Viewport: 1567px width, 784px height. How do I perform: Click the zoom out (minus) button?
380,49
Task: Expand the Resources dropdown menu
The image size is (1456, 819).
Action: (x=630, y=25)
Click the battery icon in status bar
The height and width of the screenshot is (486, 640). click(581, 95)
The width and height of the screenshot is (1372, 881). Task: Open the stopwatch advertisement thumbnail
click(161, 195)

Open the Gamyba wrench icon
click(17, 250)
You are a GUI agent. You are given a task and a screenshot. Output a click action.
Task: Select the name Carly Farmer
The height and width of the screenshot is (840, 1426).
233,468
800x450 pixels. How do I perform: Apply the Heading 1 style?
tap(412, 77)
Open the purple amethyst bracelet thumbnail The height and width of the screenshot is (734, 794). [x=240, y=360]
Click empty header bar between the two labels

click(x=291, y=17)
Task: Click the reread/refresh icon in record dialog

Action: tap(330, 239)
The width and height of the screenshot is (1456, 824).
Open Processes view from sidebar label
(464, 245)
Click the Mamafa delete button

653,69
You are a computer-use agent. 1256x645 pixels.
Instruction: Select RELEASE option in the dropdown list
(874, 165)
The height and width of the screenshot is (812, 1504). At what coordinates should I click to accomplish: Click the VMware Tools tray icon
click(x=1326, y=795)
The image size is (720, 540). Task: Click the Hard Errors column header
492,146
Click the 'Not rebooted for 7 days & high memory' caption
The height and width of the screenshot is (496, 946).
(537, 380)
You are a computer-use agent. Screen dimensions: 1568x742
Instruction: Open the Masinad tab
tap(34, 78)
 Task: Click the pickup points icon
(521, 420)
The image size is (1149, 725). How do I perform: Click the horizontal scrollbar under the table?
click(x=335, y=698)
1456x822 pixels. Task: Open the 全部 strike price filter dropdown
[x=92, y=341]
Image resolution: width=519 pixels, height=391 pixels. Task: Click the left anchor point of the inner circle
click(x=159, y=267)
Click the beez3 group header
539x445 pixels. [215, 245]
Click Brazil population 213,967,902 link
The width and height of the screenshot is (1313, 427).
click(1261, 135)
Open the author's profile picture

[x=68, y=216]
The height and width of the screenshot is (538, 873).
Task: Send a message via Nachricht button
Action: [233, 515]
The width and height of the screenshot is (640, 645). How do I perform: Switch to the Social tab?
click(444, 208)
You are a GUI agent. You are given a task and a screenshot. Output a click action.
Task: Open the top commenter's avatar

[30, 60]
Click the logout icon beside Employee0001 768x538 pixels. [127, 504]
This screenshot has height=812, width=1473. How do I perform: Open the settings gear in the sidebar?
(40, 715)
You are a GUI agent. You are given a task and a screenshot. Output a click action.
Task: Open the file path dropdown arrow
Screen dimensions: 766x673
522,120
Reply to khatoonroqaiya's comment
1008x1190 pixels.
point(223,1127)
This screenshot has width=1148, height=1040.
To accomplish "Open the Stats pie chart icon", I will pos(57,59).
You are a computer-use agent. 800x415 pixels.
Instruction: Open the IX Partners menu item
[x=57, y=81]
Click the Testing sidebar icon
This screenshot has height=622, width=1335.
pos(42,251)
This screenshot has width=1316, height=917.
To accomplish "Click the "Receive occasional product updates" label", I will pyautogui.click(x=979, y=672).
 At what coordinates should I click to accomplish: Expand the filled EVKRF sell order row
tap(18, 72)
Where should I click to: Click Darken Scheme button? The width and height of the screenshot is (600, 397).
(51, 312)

What is being asked:
Show every line in the entries where the string "computer" occurs.

Response to this task:
You are a computer-use agent. 1256x645 pixels.
You are a computer-use agent. Screen dimensions: 1568x742
You are a computer-use agent. 800x415 pixels.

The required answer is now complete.